I really need to get my Omega Planet Ocean Chrono insured.

I'm looking to get cover for theft, loss and accidental damage on a like for like basis.

Who do I use? and how much should I pay?

It is also very likely I will get another Planet Ocean, which will also need to be added onto a policy.

Thanks for any help chaps.


----------



## JoT (Aug 12, 2003)

With one or even with several watches, most home contents insurance policies will cover you and normally have an option for all-risks; the problem comes when you have lots of watches!


----------



## Robert (Jul 26, 2006)

Home contents insurance would be the first option. It may be covered already.


----------



## Grandpa Munster (Nov 7, 2009)

I think I would rather have a dedicated policy, which covers me for exactly what I want.


----------



## JoT (Aug 12, 2003)

Grandpa Munster said:


> I think I would rather have a dedicated policy, which covers me for exactly what I want.


My contents insurance covers my watches for loss, accidental damage and a like for like replacement even if the loss or damage occurs outside the house. What more do you want?


----------



## Grandpa Munster (Nov 7, 2009)

I don't have contents insurance, due to my living arrangements, I don't need it.

I don't even have car insurance as I have a company vehicle.

Therefore I require insurance for my watch.


----------



## jeffvader (Jun 10, 2008)

Talk to an insurance broker. I like most of the guys here have them on the contents insurance.


----------



## JoT (Aug 12, 2003)

http://www.connoisseurpolicies.com/index.asp


----------



## bobbymonks (Jan 13, 2009)

If the PO is new didn't your AD offer you insurance at the time of purchase?
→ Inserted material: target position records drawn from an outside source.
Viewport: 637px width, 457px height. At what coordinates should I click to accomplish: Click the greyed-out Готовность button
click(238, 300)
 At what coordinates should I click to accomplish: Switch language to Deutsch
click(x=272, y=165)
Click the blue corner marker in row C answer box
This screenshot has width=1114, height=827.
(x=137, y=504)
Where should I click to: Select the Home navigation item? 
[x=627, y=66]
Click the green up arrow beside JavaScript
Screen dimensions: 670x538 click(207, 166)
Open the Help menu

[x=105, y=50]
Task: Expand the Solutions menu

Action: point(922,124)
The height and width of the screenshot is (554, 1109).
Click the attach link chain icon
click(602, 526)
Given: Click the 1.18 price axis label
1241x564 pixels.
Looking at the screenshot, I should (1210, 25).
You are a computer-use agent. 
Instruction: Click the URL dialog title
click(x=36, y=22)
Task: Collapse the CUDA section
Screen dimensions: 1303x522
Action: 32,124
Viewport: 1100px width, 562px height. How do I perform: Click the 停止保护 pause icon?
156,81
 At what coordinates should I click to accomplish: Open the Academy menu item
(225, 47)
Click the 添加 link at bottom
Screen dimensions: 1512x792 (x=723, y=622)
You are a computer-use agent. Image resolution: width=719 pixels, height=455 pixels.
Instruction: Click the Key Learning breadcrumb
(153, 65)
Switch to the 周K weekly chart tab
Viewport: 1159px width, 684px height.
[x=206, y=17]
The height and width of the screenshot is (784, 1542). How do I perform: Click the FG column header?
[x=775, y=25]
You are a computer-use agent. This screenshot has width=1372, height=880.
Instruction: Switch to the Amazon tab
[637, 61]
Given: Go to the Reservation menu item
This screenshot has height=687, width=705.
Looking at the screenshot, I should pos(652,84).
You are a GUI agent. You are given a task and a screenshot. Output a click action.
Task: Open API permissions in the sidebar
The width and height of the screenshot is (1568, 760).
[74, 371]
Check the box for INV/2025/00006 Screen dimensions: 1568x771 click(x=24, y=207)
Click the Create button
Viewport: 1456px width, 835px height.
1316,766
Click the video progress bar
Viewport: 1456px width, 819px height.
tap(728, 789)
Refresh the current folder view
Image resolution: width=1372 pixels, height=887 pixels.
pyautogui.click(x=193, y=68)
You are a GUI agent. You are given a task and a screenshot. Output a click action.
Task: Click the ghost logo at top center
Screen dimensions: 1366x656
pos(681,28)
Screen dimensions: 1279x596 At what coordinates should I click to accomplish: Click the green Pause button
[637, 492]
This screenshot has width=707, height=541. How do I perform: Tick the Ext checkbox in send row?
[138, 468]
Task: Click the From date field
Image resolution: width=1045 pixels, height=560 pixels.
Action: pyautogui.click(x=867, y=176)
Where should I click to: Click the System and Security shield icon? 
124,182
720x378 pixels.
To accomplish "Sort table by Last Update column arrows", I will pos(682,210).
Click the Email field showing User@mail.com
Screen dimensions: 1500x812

I did that for my Sub then just renew it every year. Although it is rather expensive, my car costs less to insure, and I use that everyday & drive like a looney


----------



## Toshi (Aug 31, 2007)

JohnT said:


> http://www.connoisse...s.com/index.asp


another recommendation for these people. :thumbsup:


----------



## Xantiagib (Apr 22, 2005)

Uk residents only but they provide worldwide cover?


----------



## PhilM (Nov 5, 2004)

Toshi said:


> JohnT said:
> 
> 
> > http://www.connoisse...s.com/index.asp
> ...


Actually I've just tried these people, gave them a few watches and the values and they came out higher than my latest quote for home insurance...


----------